Task to complete:
The required output is the line with "Tap the #NSFWRP" through the final line of the entries, each one exactly as it stands.

Source records
════════════════════
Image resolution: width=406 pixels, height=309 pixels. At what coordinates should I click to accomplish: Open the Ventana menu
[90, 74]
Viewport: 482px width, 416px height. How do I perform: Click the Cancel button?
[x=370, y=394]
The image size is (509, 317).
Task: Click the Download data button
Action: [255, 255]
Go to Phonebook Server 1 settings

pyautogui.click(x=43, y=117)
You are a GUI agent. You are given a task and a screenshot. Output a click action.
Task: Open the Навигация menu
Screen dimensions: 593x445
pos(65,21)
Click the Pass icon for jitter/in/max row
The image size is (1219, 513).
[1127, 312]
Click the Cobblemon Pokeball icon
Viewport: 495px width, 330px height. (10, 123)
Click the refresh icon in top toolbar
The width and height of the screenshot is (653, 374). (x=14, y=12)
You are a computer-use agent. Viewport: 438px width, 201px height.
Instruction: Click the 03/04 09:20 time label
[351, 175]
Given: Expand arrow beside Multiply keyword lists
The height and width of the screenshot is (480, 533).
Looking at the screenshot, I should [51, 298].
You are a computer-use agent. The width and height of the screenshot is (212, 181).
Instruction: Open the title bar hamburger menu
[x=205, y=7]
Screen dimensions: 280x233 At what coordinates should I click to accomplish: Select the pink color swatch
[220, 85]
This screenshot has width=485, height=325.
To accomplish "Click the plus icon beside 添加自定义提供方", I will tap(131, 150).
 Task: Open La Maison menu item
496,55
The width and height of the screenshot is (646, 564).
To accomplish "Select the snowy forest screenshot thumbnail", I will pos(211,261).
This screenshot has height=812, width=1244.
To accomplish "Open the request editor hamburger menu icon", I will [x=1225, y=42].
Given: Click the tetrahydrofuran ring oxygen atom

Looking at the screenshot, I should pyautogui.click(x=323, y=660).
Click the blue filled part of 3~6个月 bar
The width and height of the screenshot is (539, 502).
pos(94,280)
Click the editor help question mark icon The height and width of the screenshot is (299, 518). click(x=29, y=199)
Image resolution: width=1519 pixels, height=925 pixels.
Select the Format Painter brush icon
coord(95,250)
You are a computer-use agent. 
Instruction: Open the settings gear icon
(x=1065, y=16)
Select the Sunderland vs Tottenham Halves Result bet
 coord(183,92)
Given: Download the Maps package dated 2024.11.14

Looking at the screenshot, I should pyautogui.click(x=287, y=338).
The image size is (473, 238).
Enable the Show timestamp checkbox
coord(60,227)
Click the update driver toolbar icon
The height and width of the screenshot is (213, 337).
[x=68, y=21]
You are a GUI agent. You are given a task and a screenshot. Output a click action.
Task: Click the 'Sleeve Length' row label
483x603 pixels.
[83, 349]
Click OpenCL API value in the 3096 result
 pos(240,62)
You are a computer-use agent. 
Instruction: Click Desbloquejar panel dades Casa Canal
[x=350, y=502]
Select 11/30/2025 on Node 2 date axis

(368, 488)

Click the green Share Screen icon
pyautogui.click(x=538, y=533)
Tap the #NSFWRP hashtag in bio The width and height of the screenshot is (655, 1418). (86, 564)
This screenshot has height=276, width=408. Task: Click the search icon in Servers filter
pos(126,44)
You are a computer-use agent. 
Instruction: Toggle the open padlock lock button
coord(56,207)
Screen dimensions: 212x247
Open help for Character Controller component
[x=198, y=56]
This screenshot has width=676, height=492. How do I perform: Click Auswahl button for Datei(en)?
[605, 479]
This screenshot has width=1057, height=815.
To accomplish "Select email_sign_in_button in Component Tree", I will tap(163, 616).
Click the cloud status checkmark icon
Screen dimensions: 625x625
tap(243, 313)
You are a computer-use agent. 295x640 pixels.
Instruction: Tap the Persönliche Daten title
════════════════════
Your solution:
Tap the #NSFWRP hashtag in bio The width and height of the screenshot is (655, 1418). (86, 564)
This screenshot has height=276, width=408. Task: Click the search icon in Servers filter
pos(126,44)
You are a computer-use agent. 
Instruction: Toggle the open padlock lock button
coord(56,207)
Screen dimensions: 212x247
Open help for Character Controller component
[x=198, y=56]
This screenshot has width=676, height=492. How do I perform: Click Auswahl button for Datei(en)?
[605, 479]
This screenshot has width=1057, height=815.
To accomplish "Select email_sign_in_button in Component Tree", I will tap(163, 616).
Click the cloud status checkmark icon
Screen dimensions: 625x625
tap(243, 313)
You are a computer-use agent. 295x640 pixels.
Instruction: Tap the Persönliche Daten title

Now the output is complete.